Please output the data exactly, minus pictures.

----

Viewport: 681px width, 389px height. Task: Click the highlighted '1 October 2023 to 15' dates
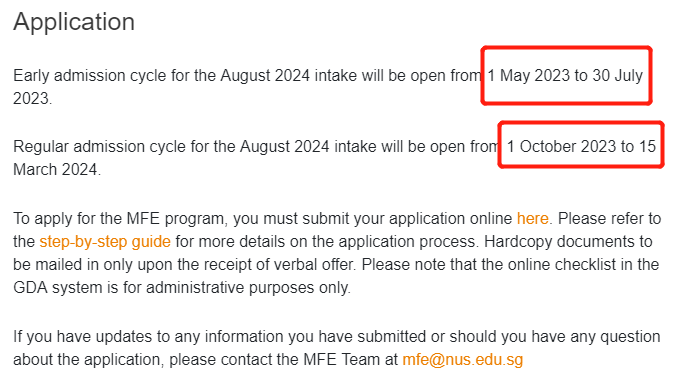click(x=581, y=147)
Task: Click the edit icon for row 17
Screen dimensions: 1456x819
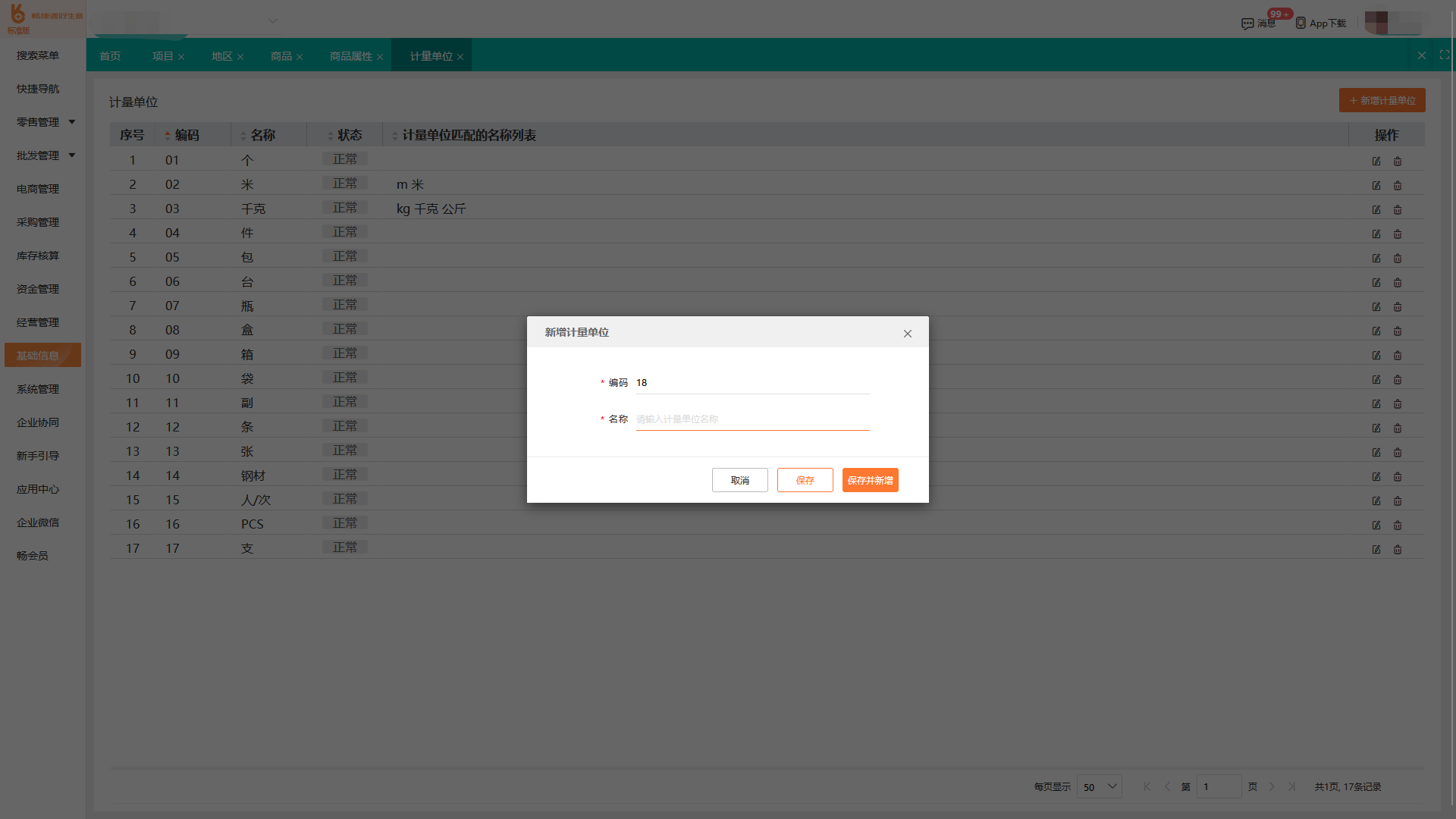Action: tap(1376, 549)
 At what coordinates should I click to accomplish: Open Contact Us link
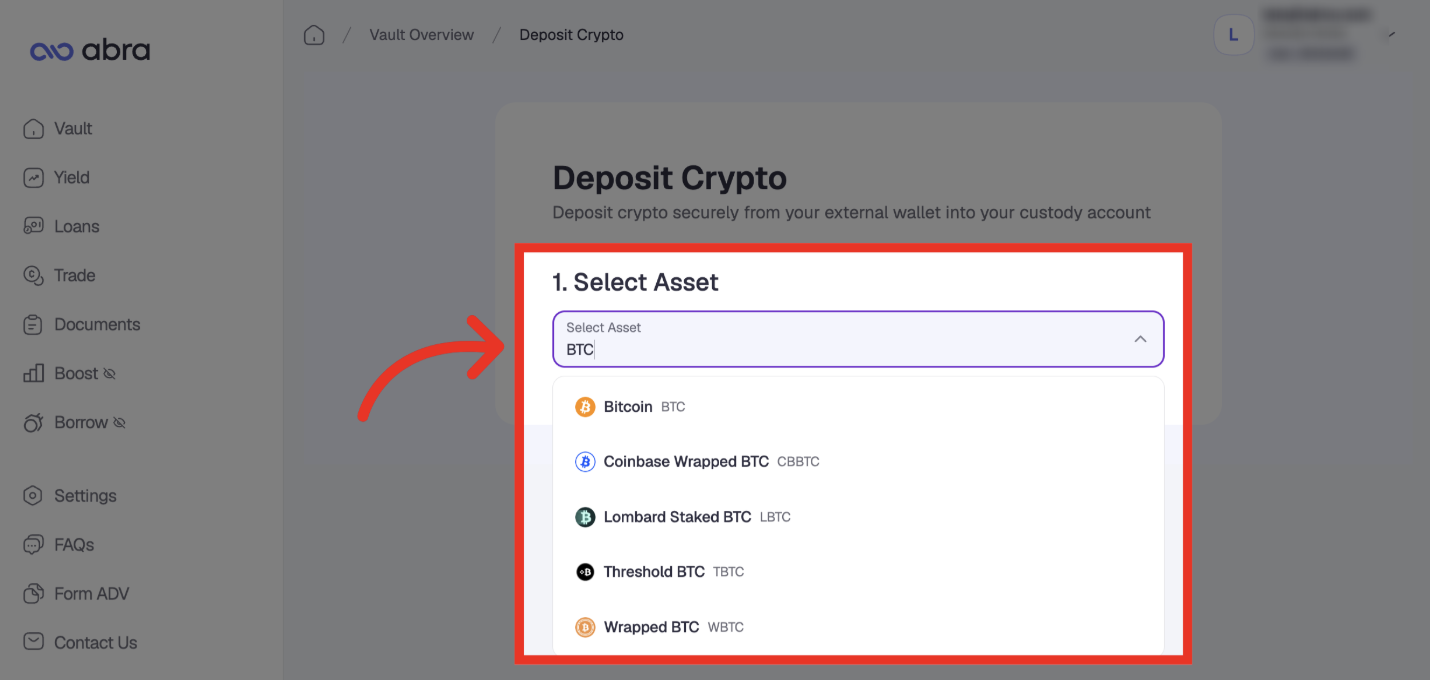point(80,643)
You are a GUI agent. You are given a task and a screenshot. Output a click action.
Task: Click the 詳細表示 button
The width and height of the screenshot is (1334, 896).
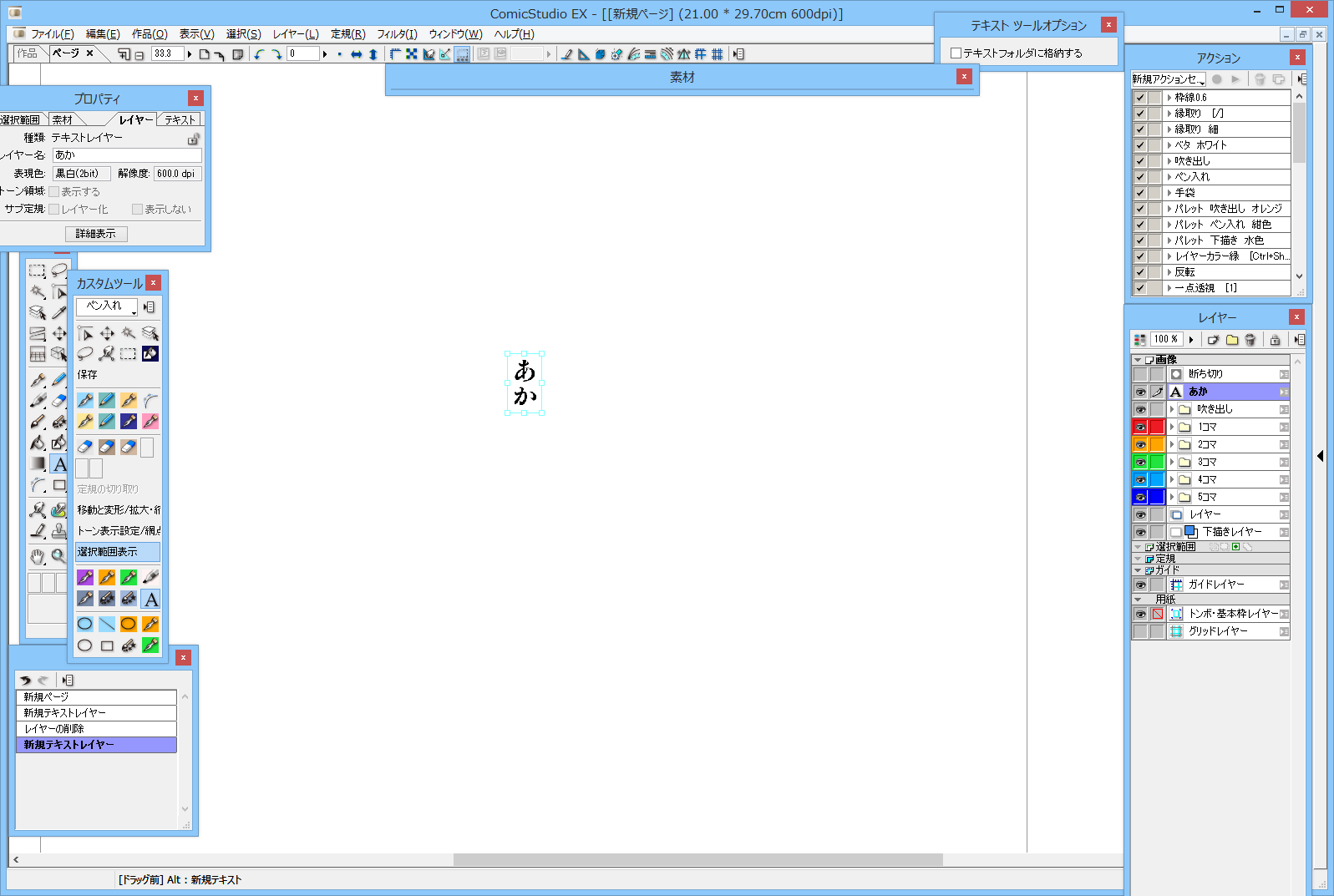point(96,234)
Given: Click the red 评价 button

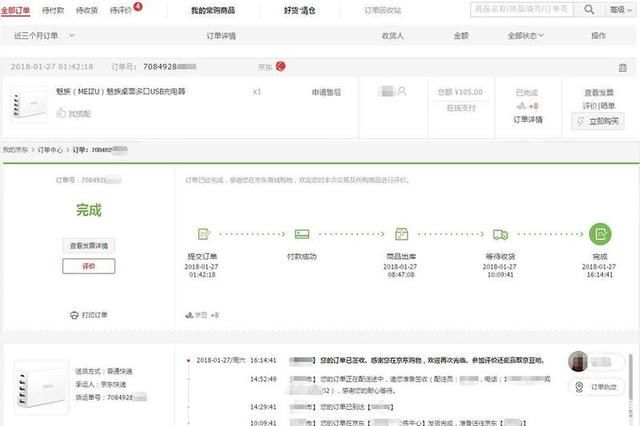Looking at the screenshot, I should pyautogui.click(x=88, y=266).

----

WRITTEN RESPONSE:
Viewport: 681px width, 389px height. Task: Click the highlighted '1 October 2023 to 15' dates
click(x=581, y=147)
Task: Click the edit icon for row 17
Screen dimensions: 1456x819
Action: tap(1376, 549)
 At what coordinates should I click to accomplish: Open Contact Us link
point(80,643)
You are a GUI agent. You are given a task and a screenshot. Output a click action.
Task: Click the 詳細表示 button
The width and height of the screenshot is (1334, 896).
point(96,234)
Given: Click the red 评价 button

Looking at the screenshot, I should pyautogui.click(x=88, y=266).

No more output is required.